While governor of Oyo State, Adisa erected a statue of the unknown soldier in front of government house, Ibadan. This statue was destroyed and replaced with a statue of Obafemi Awolowo by Governor Lam Adesina. The second statue was pulled down a few days after Governor Adeshina left office.

==Minister of Works and Housing ==

General Sani Abacha, who became head of state in November 1993, appointed him Minister of Works and Housing.
He investigated the conduct of his predecessor at the ministry, Lateef Jakande, and absolved him of any wrongdoing. He continued the National Housing Policy initiated by Lateef Jakande, which planned to build affordable units across Nigeria, but more than doubled the price of each type of house. During his term of office, deposits for the houses were used to award contracts for infrastructure to the sites. As a result, many years later a considerable number of depositors had not got houses or refunds of their deposits.

Adisa directed that the Federal School of Surveying should channel the evolution from analogue to digital methods.

==Coup attempt and trial==

In December 1997, Abdulkareem Adisa was arrested on charges of participating in a coup attempt against General Sani Abacha, along with Lt-General Oladipo Diya, Major-General Tajudeen Olanrewaju and others. He was tried and found guilty on 28 April 1998. In June 1998, he was on death row when Abacha died suddenly. In March 1999, Nigeria's outgoing military government granted state pardons to Adisa and the others convicted of the coup attempt.

He appeared before The Human Rights Violation Investigation Commission of Nigeria (also known as Oputa Panel) confirming that he heard of the four point agenda, just nine days before his arrest for participating in a coup, from Gen Oladipo Diya and was informed about the coup by nobody else apart from him. He also confessed that he begged for mercy to save his life from Major Hamza al-Mustapha.

==Later career==

After the return to democracy in 1999, Adisa ventured into publishing with a paper The People's Advocate based in Ilorin. The paper was the target of a N250 million libel action from the Kwara State Governor, Mohammed Lawal, which was later withdrawn.

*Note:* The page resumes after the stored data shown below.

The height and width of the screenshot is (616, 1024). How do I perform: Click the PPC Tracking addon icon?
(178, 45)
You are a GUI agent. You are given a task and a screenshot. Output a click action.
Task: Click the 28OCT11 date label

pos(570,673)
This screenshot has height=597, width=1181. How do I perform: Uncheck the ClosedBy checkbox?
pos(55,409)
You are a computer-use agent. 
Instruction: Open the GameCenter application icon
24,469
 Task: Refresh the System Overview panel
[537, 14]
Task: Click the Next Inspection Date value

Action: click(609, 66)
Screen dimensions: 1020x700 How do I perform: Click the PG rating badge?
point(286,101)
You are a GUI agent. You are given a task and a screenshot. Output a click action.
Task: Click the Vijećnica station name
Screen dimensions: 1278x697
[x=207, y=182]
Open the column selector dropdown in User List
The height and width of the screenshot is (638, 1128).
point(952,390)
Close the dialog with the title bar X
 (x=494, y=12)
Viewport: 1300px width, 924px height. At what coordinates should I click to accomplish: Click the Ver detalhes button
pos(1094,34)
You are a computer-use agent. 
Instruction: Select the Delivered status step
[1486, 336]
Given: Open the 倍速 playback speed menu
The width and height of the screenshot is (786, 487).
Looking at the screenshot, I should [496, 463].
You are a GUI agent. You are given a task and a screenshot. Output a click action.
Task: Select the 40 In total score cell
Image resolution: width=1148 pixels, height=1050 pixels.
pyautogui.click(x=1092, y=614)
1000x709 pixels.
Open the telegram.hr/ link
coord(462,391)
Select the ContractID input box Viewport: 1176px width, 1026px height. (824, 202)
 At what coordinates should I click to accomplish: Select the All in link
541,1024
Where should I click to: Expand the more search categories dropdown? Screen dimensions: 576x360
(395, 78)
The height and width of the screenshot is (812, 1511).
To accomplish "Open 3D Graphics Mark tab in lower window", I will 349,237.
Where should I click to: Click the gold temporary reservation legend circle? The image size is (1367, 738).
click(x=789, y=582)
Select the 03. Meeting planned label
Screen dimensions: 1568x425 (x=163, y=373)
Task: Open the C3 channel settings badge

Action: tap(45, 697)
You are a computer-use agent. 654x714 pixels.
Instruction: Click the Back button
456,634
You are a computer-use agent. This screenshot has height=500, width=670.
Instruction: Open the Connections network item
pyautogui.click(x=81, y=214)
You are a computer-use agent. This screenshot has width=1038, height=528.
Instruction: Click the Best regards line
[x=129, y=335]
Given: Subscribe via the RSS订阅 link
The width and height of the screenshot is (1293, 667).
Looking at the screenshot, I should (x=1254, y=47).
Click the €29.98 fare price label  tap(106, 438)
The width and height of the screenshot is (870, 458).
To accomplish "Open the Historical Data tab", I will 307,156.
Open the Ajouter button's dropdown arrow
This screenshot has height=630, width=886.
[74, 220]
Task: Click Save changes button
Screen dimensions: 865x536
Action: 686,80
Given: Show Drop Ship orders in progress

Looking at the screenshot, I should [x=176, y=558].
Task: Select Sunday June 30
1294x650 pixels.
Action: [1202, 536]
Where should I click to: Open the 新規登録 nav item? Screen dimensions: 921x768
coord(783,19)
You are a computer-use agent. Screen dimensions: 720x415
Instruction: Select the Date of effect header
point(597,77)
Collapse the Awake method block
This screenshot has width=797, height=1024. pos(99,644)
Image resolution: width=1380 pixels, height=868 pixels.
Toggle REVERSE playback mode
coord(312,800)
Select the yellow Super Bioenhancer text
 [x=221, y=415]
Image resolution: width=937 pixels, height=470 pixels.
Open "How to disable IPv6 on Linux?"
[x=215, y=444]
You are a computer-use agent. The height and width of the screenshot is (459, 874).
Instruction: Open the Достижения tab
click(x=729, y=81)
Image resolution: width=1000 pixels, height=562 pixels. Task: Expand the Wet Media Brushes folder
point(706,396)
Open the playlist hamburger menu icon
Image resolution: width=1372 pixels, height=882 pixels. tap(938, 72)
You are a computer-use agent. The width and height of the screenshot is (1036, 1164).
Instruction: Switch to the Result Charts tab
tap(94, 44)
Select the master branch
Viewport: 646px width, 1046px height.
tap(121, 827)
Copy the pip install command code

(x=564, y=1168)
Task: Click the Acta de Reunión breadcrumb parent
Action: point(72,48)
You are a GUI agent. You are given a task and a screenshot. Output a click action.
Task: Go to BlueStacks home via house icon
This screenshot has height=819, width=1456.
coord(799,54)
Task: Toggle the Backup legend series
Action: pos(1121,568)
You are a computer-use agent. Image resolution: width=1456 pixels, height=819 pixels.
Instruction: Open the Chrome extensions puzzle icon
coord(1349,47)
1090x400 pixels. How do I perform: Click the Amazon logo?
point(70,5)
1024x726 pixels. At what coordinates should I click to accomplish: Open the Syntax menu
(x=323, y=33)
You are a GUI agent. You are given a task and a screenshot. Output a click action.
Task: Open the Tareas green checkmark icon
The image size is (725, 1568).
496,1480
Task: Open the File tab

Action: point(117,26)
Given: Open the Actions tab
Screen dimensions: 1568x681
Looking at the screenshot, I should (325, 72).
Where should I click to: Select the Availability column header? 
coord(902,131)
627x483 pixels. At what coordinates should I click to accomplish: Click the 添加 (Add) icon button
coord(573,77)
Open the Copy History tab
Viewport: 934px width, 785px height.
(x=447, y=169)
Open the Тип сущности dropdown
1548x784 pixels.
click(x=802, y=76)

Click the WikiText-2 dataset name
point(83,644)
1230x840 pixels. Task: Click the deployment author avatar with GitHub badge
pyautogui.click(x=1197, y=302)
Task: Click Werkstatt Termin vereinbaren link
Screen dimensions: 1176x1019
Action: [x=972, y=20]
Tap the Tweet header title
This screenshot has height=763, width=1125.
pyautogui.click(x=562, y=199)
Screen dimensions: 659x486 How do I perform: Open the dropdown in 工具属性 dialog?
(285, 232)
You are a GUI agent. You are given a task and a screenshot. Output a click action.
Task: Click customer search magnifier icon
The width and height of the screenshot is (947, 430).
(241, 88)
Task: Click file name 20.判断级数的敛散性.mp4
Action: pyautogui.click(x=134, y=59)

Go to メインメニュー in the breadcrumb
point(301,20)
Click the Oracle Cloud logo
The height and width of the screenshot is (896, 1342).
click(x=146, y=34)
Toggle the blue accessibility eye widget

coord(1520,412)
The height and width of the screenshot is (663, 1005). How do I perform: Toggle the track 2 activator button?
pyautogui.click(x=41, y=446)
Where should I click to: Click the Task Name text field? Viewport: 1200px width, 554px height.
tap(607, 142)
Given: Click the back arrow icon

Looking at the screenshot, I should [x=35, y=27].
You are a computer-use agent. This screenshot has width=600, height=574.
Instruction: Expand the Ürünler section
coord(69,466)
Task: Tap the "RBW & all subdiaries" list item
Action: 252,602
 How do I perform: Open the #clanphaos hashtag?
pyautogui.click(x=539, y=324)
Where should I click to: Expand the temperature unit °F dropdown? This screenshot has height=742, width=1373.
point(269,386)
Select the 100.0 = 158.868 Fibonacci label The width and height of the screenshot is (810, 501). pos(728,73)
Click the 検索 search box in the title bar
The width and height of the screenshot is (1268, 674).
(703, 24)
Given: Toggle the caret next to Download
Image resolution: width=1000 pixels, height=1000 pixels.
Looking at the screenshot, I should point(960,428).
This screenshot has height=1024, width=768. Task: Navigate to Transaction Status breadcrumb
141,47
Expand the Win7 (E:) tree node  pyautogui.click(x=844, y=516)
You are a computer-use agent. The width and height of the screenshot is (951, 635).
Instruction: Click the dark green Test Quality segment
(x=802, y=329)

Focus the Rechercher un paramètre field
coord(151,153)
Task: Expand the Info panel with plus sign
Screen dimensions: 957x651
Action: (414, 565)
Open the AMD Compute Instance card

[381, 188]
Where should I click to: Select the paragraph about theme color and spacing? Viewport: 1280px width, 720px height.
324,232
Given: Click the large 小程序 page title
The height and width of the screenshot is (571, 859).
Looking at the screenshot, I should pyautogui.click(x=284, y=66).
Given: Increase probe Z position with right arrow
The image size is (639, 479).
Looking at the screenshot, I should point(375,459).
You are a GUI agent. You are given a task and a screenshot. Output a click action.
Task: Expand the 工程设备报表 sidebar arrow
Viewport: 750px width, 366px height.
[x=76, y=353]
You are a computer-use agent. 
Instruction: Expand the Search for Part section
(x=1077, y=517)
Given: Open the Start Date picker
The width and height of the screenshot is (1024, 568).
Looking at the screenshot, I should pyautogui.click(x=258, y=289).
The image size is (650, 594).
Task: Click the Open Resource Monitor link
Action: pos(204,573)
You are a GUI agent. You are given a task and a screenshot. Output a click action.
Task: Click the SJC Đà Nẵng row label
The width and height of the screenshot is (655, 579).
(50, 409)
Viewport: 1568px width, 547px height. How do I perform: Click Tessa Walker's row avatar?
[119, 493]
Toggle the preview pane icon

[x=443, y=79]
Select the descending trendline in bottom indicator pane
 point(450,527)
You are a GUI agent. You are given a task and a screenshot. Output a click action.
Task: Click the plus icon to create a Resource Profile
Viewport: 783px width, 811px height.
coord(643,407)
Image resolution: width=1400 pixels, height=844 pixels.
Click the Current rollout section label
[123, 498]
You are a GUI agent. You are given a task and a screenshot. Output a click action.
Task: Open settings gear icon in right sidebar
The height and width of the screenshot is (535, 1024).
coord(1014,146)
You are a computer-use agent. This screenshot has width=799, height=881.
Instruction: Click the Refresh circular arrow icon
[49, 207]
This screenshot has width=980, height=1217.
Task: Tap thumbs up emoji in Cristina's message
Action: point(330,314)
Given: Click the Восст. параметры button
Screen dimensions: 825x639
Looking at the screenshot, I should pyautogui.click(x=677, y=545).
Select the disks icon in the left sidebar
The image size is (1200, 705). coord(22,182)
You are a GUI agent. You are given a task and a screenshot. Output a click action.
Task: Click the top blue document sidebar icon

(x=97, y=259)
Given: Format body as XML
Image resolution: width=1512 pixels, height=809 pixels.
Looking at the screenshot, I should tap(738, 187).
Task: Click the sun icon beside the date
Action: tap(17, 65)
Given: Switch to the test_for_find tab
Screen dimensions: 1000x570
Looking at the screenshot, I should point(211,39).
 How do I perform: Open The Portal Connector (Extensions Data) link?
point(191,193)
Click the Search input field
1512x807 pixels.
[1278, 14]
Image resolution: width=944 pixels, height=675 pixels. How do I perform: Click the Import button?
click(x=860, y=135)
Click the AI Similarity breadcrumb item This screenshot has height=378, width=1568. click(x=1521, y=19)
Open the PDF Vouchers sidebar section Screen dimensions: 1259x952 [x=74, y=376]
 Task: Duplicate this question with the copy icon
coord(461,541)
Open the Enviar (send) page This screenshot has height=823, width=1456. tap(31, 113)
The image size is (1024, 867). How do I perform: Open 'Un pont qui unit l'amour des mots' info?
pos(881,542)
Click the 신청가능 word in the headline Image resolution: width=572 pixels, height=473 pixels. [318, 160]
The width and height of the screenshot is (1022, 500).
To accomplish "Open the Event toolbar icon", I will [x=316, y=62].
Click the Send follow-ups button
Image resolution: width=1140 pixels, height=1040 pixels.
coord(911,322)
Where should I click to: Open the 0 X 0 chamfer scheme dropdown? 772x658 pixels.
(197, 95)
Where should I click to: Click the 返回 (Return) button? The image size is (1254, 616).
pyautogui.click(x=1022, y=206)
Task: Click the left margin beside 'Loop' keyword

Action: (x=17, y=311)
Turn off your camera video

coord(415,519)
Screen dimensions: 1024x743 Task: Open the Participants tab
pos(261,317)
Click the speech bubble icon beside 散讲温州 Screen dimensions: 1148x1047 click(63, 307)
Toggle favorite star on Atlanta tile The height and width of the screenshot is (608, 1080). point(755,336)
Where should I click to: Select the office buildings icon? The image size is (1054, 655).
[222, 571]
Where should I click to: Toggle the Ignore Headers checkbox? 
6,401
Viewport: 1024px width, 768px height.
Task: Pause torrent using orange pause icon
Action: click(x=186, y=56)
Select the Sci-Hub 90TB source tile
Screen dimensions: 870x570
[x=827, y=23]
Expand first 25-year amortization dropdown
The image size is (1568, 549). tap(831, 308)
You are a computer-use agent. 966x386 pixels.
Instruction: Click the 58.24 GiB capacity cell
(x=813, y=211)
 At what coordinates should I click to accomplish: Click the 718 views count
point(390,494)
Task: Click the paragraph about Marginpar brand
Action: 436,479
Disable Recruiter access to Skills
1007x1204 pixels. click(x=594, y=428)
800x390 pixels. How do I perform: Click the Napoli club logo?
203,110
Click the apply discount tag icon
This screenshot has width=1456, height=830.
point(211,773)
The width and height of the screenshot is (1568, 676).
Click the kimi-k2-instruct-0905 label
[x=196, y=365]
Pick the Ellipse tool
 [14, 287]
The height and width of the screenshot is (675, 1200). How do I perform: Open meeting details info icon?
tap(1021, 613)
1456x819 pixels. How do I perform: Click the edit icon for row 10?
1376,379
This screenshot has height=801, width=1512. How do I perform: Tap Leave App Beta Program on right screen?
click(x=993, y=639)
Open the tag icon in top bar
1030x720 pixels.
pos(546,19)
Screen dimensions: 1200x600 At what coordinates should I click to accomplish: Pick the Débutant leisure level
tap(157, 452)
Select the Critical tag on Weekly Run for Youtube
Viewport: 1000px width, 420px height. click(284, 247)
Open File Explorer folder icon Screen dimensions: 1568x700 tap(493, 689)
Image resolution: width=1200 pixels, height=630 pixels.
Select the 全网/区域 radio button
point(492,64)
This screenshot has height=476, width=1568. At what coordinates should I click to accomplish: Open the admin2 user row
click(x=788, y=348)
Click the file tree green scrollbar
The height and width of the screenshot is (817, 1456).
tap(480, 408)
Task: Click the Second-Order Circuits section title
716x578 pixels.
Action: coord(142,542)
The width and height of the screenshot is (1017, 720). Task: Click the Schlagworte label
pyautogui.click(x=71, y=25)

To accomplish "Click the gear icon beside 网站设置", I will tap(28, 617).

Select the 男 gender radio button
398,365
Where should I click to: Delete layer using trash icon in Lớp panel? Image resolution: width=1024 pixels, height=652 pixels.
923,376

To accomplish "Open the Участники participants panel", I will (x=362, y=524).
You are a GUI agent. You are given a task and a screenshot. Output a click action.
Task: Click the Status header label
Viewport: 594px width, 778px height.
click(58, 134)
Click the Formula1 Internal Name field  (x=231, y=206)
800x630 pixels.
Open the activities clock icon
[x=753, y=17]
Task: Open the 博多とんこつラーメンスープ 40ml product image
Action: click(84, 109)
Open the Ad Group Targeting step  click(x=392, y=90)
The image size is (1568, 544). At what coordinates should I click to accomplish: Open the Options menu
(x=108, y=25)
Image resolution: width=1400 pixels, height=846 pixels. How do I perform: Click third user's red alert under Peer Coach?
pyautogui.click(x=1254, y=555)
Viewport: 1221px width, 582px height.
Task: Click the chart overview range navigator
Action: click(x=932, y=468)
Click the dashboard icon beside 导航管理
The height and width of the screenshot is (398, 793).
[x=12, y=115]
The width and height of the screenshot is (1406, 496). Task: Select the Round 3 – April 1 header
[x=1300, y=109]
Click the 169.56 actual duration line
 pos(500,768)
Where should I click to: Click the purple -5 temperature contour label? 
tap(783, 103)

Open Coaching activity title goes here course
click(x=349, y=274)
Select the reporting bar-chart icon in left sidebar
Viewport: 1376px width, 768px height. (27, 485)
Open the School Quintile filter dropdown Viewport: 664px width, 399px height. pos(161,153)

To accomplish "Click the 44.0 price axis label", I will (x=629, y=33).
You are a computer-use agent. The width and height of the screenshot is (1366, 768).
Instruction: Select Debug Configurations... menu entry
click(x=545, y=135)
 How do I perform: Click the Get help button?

In 2003, Adisa said he would not accept a pardon from President Olusegun Obasanjo, who had himself participated in a coup attempt in 1995. In April 2004, he was active in the People's Democratic Party (PDP) in Kwara State. One PDP group suspended the Minister of State for Women Affairs, Miss Funke Adedoyin, but another group of PDP elders, led by Adisa, voided Adedoyin's suspension. Adisa also became vice-chairman of the Kwara Progressive Movement (KPM).

Adisa was leader of a movement to elect General Ibrahim Babangida as president in 2007. He published an attack on the National Democratic Coalition (NADECO) in The Guardian of 28 April 2004, warning the group not to try to prevent the Babangida's presidential election. He said the Yoruba would vote for Ibrahim Babangida despite his role in annulling the June 12, 1993 presidential election won by the Chief MKO Abiola.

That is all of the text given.